As a state senator, Dunne earned high marks from Vermont Public Interest Research Group for supporting renewable energy incentives, required labeling on genetically modified seeds and a “fair pricing” program meant to lower the cost of prescription drugs. VPIRG named Dunne a “public interest hero” after the 2003-04 session for backing 100 percent of the interest group’s positions.

As a House member, Dunne’s record on consumer and environmental issues is more mixed. He voted to protect Act 250 from attempts to weaken the land use law and to require the clear labeling of dairy products produced using recombinant Bovine Growth Hormone (rBGH). But he also voted against stricter regulation of ski resorts that tap public water supplies for snowmaking and against same-day voter registration — positions that earned him a score of C-plus from VPIRG in one session.

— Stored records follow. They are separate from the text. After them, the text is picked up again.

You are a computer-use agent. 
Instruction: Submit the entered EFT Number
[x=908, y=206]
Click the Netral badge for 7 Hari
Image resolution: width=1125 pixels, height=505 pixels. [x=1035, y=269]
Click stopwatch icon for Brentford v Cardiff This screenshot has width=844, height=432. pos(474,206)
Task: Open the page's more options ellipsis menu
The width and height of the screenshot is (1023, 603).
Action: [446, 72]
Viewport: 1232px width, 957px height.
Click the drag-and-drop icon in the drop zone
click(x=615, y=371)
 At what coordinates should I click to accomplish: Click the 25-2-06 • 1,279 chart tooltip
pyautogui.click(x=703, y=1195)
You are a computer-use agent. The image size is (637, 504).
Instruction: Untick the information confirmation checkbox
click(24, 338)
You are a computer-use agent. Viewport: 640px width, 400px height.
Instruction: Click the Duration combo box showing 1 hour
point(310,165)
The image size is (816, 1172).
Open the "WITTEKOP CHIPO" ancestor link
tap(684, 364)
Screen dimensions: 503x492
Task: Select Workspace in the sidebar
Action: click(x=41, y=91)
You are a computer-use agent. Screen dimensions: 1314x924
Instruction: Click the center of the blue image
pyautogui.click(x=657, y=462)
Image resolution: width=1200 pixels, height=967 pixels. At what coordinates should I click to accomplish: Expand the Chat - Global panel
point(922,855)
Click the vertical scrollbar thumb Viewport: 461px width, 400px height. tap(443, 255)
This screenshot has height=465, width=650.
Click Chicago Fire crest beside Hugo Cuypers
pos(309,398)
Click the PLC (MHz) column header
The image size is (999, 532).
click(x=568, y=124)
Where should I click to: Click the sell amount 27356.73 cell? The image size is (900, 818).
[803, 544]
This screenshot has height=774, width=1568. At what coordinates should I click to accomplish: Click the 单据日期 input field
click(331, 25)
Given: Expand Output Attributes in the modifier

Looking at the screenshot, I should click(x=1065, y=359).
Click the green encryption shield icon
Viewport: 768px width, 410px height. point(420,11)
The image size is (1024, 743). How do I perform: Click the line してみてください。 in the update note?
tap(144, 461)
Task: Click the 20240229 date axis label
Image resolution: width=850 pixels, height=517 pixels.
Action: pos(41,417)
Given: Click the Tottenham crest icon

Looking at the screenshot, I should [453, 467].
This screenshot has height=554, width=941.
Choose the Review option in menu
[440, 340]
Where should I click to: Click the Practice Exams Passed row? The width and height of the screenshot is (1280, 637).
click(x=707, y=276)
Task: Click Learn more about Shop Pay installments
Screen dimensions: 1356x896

Dunne sees promise for state government in Google’s “flat” business model, and he believes he could use his experience there and at AmeriCorps to repair morale among state employees. He takes issue with the Douglas administration’s decision to spend $100,000 installing web-monitoring software on state employee computers, a practice he calls “spying.” A state audit discovered state workers streaming NCAA basketball games and downloading porn during the workday.

“The question is, why are they doing that?” Dunne asks rhetorically. “The reason is not because we need more people spying on you. The reason is because morale is low. They don’t have a clear mission, and they haven’t been invited to be part of solving problems.”

Dunne even thinks Vermont has something to learn from Google about transparency, a word not everyone would associate with the highly secretive corporation.

Seven Days emailed Google’s pressroom to confirm basic details about Dunne’s employment, such as his job title, job description and hire date. The response came within minutes.

“We don’t release personnel information on our employees, so unfortunately, I can’t help you out here,” Google spokesman Jordan Newman wrote. “Best of luck moving forward.”

Dunne is doing just that. When he finished canvassing the Hill Section, he popped by a Green Drinks happy hour at The Skinny Pancake on the Burlington Waterfront. He stepped right into a group of shaggy-haired twentysomethings and went to work.

Dunne approached a bearded young farmer whose face was painted in swirly colors. The man had already chosen a candidate, he told Dunne, when he ran into Peter Shumlin’s campaign manager, who convinced him to back the Windham County Democrat instead.

After listening to Dunne for a few minutes, the young farmer was back on the fence. On the way out, he made a point of picking up a Dunne campaign sticker.